■ **Task to carry out**:
For this exercise, transcribe all the records below exactly.

====== Records for the exercise ======

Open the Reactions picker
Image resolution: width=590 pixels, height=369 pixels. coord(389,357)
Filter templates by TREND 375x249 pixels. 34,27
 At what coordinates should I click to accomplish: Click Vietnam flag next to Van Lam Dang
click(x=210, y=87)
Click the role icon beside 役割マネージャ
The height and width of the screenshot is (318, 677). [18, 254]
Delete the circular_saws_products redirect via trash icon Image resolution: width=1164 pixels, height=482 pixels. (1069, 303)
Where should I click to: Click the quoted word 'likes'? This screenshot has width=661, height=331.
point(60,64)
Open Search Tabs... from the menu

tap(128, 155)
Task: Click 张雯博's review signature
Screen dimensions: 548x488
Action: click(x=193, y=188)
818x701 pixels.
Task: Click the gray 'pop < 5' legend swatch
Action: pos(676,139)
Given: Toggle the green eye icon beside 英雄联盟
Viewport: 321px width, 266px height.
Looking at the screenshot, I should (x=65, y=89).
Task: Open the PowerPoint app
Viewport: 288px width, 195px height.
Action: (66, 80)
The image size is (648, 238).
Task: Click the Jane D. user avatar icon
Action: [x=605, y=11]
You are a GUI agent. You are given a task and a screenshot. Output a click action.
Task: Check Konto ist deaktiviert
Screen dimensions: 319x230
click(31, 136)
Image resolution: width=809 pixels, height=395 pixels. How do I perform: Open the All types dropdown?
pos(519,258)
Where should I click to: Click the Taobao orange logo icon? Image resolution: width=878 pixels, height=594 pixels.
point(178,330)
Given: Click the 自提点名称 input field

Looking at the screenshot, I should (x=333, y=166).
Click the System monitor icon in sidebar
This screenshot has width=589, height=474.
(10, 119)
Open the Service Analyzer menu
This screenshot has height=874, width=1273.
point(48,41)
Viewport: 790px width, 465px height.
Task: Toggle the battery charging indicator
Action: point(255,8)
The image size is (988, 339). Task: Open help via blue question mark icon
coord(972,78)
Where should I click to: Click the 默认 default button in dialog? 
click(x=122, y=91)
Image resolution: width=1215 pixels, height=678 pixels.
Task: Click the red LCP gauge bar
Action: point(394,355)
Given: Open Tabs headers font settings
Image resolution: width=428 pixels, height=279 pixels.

======

■ **Exercise result**:
Open the Reactions picker
Image resolution: width=590 pixels, height=369 pixels. coord(389,357)
Filter templates by TREND 375x249 pixels. 34,27
 At what coordinates should I click to accomplish: Click Vietnam flag next to Van Lam Dang
click(x=210, y=87)
Click the role icon beside 役割マネージャ
The height and width of the screenshot is (318, 677). [18, 254]
Delete the circular_saws_products redirect via trash icon Image resolution: width=1164 pixels, height=482 pixels. (1069, 303)
Where should I click to: Click the quoted word 'likes'? This screenshot has width=661, height=331.
point(60,64)
Open Search Tabs... from the menu

tap(128, 155)
Task: Click 张雯博's review signature
Screen dimensions: 548x488
Action: click(x=193, y=188)
818x701 pixels.
Task: Click the gray 'pop < 5' legend swatch
Action: pos(676,139)
Given: Toggle the green eye icon beside 英雄联盟
Viewport: 321px width, 266px height.
Looking at the screenshot, I should (x=65, y=89).
Task: Open the PowerPoint app
Viewport: 288px width, 195px height.
Action: (66, 80)
The image size is (648, 238).
Task: Click the Jane D. user avatar icon
Action: [x=605, y=11]
You are a GUI agent. You are given a task and a screenshot. Output a click action.
Task: Check Konto ist deaktiviert
Screen dimensions: 319x230
click(31, 136)
Image resolution: width=809 pixels, height=395 pixels. How do I perform: Open the All types dropdown?
pos(519,258)
Where should I click to: Click the Taobao orange logo icon? Image resolution: width=878 pixels, height=594 pixels.
point(178,330)
Given: Click the 自提点名称 input field

Looking at the screenshot, I should (x=333, y=166).
Click the System monitor icon in sidebar
This screenshot has width=589, height=474.
(10, 119)
Open the Service Analyzer menu
This screenshot has height=874, width=1273.
point(48,41)
Viewport: 790px width, 465px height.
Task: Toggle the battery charging indicator
Action: point(255,8)
The image size is (988, 339). Task: Open help via blue question mark icon
coord(972,78)
Where should I click to: Click the 默认 default button in dialog? 
click(x=122, y=91)
Image resolution: width=1215 pixels, height=678 pixels.
Task: Click the red LCP gauge bar
Action: point(394,355)
Given: Open Tabs headers font settings
Image resolution: width=428 pixels, height=279 pixels.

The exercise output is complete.